— Task description —
Reproduce these lines verbatim, starting at the line that contains "Viewport: 508px width, 305px" and ending after the line that contains "pos(321,522)".

— Dataset rows —
## Start
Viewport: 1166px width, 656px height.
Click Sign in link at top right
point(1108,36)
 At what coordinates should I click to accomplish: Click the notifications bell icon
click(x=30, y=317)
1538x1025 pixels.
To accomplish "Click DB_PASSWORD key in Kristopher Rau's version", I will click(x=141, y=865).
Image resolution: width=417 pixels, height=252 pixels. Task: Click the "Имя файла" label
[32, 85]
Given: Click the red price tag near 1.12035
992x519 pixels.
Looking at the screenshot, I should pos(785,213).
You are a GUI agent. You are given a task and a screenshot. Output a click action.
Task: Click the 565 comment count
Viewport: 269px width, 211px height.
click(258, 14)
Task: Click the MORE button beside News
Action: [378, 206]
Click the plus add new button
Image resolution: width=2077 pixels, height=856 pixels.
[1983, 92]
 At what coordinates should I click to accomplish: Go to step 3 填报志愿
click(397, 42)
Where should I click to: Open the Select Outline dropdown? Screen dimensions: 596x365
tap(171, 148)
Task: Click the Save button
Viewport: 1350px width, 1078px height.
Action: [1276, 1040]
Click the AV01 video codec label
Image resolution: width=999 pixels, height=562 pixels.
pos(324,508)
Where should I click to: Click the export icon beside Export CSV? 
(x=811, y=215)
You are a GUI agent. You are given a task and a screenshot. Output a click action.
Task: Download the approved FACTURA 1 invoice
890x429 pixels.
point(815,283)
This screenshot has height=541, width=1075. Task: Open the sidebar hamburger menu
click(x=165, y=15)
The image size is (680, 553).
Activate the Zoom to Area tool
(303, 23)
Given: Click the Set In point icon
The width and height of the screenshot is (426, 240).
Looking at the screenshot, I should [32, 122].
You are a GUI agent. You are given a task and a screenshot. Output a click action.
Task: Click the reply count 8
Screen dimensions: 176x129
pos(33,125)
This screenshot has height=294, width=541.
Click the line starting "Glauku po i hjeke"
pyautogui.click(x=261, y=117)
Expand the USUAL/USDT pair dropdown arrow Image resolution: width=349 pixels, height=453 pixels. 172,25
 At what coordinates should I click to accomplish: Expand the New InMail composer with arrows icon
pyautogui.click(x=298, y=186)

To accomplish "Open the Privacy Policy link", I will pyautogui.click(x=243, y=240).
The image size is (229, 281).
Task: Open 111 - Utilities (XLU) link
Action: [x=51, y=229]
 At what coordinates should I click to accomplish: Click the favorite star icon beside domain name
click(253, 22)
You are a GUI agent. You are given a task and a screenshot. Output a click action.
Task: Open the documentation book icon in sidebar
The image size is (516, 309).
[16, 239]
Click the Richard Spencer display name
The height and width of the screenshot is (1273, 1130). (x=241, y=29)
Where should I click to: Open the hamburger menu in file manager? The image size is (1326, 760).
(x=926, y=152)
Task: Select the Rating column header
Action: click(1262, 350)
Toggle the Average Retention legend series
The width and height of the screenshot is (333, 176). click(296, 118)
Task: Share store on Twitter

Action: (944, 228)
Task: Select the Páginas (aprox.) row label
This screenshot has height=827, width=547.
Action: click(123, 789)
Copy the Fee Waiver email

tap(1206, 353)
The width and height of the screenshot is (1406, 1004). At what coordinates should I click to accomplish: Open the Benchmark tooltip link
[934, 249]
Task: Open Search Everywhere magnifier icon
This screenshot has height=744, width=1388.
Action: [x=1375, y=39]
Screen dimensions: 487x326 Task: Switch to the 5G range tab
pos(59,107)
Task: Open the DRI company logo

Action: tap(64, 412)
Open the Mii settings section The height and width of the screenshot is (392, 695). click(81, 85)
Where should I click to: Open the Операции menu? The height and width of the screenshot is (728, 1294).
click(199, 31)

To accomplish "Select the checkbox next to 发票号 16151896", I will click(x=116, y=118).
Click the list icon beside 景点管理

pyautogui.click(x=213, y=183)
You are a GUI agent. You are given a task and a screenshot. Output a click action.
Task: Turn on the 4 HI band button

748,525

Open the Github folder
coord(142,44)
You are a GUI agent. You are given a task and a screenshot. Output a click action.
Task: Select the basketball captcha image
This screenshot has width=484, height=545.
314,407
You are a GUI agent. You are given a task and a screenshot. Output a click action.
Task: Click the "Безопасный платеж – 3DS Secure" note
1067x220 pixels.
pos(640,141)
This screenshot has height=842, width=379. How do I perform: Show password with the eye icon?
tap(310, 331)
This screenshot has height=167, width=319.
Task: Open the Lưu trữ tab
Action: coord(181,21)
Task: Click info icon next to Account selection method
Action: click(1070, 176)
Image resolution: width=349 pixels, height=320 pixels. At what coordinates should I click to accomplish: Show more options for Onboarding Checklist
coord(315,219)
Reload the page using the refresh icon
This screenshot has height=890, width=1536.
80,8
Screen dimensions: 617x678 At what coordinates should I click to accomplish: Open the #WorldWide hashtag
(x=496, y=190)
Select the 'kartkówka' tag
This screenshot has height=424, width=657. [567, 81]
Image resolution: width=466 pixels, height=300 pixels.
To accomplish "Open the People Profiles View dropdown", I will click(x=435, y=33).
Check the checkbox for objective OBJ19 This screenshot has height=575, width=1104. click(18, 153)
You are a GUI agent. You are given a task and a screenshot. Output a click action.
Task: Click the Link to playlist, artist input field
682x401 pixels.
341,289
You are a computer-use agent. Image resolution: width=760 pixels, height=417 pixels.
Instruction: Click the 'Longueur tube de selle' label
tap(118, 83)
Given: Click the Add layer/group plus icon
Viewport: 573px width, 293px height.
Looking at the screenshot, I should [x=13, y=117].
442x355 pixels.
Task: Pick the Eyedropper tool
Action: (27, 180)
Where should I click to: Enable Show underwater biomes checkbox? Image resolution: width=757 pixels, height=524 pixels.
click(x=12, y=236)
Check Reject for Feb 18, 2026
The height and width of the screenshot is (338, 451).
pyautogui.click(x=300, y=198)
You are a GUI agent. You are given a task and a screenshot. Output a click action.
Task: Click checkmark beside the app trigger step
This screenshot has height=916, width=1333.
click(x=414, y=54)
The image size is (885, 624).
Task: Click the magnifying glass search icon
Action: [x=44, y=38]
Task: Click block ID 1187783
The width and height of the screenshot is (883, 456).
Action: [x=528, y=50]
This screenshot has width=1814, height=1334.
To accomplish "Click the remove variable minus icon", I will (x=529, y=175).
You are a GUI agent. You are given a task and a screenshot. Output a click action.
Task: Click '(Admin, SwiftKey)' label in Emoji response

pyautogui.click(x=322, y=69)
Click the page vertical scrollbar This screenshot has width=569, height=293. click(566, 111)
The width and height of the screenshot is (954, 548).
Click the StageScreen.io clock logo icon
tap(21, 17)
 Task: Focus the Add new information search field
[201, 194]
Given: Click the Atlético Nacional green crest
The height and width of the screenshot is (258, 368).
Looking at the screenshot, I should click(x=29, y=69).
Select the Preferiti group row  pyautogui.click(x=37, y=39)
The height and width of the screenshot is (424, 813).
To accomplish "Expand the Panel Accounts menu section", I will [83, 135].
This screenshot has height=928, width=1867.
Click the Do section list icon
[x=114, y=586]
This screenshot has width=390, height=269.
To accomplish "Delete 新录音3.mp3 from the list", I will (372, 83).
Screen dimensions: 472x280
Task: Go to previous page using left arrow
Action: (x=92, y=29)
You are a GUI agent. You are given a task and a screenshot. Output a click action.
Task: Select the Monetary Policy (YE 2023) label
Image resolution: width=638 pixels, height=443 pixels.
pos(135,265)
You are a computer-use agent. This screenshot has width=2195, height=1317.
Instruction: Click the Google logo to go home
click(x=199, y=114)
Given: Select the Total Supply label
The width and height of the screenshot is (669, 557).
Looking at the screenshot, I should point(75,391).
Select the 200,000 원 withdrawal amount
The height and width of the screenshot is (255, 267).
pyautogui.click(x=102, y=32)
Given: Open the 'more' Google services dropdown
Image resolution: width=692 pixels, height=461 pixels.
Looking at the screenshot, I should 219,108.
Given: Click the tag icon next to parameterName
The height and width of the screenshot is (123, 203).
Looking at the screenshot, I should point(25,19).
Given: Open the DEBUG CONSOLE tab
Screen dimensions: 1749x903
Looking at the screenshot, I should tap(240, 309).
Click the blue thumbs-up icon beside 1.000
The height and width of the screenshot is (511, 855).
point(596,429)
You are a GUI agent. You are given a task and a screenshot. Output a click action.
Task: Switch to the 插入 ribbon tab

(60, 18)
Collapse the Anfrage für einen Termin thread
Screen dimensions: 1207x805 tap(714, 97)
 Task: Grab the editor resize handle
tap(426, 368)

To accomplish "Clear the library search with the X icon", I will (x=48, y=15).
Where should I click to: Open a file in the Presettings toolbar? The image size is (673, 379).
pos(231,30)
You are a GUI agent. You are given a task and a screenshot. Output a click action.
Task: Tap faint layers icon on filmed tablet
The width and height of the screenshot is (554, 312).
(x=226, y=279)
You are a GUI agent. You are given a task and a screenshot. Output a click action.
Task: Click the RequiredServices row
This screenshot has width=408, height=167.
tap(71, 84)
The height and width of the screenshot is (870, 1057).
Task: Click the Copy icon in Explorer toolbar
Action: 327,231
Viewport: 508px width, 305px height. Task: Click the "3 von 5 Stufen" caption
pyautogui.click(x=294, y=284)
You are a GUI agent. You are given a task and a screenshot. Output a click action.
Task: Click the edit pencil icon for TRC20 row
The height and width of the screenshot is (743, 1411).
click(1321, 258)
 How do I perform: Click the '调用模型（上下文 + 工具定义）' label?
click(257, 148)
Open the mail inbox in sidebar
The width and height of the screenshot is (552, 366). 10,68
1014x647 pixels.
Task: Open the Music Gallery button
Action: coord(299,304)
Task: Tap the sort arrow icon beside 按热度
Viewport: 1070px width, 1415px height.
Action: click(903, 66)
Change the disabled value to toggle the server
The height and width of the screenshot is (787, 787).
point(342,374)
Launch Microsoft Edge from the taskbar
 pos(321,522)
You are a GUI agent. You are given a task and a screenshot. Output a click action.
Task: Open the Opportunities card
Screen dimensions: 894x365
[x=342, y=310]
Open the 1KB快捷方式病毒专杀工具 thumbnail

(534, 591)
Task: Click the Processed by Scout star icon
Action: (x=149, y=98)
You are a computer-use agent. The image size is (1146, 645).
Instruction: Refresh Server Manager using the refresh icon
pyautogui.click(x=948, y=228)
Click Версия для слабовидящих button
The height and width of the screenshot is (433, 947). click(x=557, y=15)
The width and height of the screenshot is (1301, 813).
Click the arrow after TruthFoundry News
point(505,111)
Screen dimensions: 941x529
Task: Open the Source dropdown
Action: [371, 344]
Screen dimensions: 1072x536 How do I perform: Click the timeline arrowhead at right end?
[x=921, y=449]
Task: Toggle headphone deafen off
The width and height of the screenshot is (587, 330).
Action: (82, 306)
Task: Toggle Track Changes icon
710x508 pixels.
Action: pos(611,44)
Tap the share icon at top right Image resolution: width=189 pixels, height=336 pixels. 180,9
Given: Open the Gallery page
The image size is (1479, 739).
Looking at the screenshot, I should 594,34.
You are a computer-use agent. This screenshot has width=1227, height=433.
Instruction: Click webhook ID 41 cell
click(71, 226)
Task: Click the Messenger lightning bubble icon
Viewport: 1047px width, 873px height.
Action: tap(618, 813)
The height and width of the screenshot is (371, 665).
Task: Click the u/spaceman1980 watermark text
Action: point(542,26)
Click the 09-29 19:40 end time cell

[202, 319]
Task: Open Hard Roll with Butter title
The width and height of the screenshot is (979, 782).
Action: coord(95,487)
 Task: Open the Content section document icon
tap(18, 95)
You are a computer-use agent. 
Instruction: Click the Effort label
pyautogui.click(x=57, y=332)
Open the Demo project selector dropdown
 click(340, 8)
## End
— Answer in full —
Viewport: 508px width, 305px height. Task: Click the "3 von 5 Stufen" caption
pyautogui.click(x=294, y=284)
You are a GUI agent. You are given a task and a screenshot. Output a click action.
Task: Click the edit pencil icon for TRC20 row
The height and width of the screenshot is (743, 1411).
click(1321, 258)
 How do I perform: Click the '调用模型（上下文 + 工具定义）' label?
click(257, 148)
Open the mail inbox in sidebar
The width and height of the screenshot is (552, 366). 10,68
1014x647 pixels.
Task: Open the Music Gallery button
Action: coord(299,304)
Task: Tap the sort arrow icon beside 按热度
Viewport: 1070px width, 1415px height.
Action: click(903, 66)
Change the disabled value to toggle the server
The height and width of the screenshot is (787, 787).
point(342,374)
Launch Microsoft Edge from the taskbar
 pos(321,522)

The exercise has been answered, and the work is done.